Data provided start

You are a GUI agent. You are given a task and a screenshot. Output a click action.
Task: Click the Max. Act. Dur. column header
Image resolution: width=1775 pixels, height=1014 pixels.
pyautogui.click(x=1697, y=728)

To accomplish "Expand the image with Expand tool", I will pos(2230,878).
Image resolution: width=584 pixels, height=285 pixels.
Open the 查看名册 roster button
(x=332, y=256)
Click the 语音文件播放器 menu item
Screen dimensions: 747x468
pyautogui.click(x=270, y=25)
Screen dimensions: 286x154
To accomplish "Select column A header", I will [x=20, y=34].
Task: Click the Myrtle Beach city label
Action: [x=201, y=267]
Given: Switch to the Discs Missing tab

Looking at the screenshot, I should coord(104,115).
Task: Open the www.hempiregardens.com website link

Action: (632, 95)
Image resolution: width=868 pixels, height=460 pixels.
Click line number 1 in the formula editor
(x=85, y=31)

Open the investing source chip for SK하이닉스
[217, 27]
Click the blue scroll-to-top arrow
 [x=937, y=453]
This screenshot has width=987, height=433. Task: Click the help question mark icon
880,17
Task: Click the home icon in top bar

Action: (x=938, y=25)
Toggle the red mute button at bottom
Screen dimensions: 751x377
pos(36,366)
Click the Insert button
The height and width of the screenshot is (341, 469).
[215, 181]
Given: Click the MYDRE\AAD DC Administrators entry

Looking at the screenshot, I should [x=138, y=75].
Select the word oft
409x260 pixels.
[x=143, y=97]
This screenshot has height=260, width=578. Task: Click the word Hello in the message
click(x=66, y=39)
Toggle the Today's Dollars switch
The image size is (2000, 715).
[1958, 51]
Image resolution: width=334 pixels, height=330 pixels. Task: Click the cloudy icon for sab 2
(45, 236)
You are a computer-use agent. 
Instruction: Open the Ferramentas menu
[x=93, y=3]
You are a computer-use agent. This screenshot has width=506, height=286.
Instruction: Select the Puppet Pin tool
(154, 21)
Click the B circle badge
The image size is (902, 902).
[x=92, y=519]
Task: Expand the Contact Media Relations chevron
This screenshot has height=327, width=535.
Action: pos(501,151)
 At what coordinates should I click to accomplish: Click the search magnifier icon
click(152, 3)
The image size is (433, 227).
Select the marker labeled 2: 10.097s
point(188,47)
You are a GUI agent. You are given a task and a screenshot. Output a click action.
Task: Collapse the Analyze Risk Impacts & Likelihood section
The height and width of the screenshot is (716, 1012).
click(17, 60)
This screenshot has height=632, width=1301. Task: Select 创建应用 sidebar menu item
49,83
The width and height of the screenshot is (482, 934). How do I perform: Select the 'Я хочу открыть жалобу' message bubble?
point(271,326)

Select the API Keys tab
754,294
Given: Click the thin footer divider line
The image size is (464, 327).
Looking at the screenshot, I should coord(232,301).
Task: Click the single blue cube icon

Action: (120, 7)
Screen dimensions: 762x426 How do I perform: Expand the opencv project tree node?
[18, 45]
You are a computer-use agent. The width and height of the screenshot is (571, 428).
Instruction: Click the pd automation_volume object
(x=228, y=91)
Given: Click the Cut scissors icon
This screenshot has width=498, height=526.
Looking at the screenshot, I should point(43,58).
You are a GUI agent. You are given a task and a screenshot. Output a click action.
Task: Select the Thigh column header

Data provided end

• [Exercise brief]: Filter the data above, keeping only the lines that contain the word "tool", and copy each one.

• [Solution to this exercise]:
To accomplish "Expand the image with Expand tool", I will pos(2230,878).
Instruction: Select the Puppet Pin tool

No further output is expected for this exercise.